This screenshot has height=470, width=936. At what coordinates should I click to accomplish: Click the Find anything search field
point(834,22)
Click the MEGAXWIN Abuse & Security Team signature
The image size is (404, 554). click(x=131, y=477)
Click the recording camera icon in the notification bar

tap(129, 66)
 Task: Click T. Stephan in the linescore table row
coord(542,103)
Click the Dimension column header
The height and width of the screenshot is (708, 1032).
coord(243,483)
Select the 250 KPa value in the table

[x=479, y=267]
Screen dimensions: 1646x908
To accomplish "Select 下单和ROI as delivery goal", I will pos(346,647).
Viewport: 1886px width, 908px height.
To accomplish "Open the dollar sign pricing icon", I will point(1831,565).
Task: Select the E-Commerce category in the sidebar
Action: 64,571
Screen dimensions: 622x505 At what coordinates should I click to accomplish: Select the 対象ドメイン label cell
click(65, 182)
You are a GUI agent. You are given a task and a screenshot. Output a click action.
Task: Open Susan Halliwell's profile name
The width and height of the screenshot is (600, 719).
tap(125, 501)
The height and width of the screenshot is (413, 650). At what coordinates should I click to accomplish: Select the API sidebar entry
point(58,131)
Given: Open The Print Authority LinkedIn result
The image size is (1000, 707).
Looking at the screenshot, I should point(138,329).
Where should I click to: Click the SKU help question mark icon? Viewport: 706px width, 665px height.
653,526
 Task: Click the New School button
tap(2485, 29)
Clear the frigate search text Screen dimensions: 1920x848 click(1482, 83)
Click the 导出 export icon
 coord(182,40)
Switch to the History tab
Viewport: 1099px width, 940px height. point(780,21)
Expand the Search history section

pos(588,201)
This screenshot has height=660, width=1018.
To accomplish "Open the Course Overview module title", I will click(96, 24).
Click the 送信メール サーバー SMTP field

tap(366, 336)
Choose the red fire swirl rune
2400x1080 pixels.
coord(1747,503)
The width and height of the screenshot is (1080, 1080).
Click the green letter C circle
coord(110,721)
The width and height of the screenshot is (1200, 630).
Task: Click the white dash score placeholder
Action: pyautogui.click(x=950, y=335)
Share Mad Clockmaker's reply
##############################
To do: Word for word, repeat every record.

The answer:
This screenshot has height=470, width=936. At what coordinates should I click to accomplish: Click the Find anything search field
point(834,22)
Click the MEGAXWIN Abuse & Security Team signature
The image size is (404, 554). click(x=131, y=477)
Click the recording camera icon in the notification bar

tap(129, 66)
 Task: Click T. Stephan in the linescore table row
coord(542,103)
Click the Dimension column header
The height and width of the screenshot is (708, 1032).
coord(243,483)
Select the 250 KPa value in the table

[x=479, y=267]
Screen dimensions: 1646x908
To accomplish "Select 下单和ROI as delivery goal", I will pos(346,647).
Viewport: 1886px width, 908px height.
To accomplish "Open the dollar sign pricing icon", I will point(1831,565).
Task: Select the E-Commerce category in the sidebar
Action: 64,571
Screen dimensions: 622x505 At what coordinates should I click to accomplish: Select the 対象ドメイン label cell
click(65, 182)
You are a GUI agent. You are given a task and a screenshot. Output a click action.
Task: Open Susan Halliwell's profile name
The width and height of the screenshot is (600, 719).
tap(125, 501)
The height and width of the screenshot is (413, 650). At what coordinates should I click to accomplish: Select the API sidebar entry
point(58,131)
Given: Open The Print Authority LinkedIn result
The image size is (1000, 707).
Looking at the screenshot, I should point(138,329).
Where should I click to: Click the SKU help question mark icon? Viewport: 706px width, 665px height.
653,526
 Task: Click the New School button
tap(2485, 29)
Clear the frigate search text Screen dimensions: 1920x848 click(1482, 83)
Click the 导出 export icon
 coord(182,40)
Switch to the History tab
Viewport: 1099px width, 940px height. point(780,21)
Expand the Search history section

pos(588,201)
This screenshot has height=660, width=1018.
To accomplish "Open the Course Overview module title", I will click(96, 24).
Click the 送信メール サーバー SMTP field

tap(366, 336)
Choose the red fire swirl rune
2400x1080 pixels.
coord(1747,503)
The width and height of the screenshot is (1080, 1080).
Click the green letter C circle
coord(110,721)
The width and height of the screenshot is (1200, 630).
Task: Click the white dash score placeholder
Action: pyautogui.click(x=950, y=335)
Share Mad Clockmaker's reply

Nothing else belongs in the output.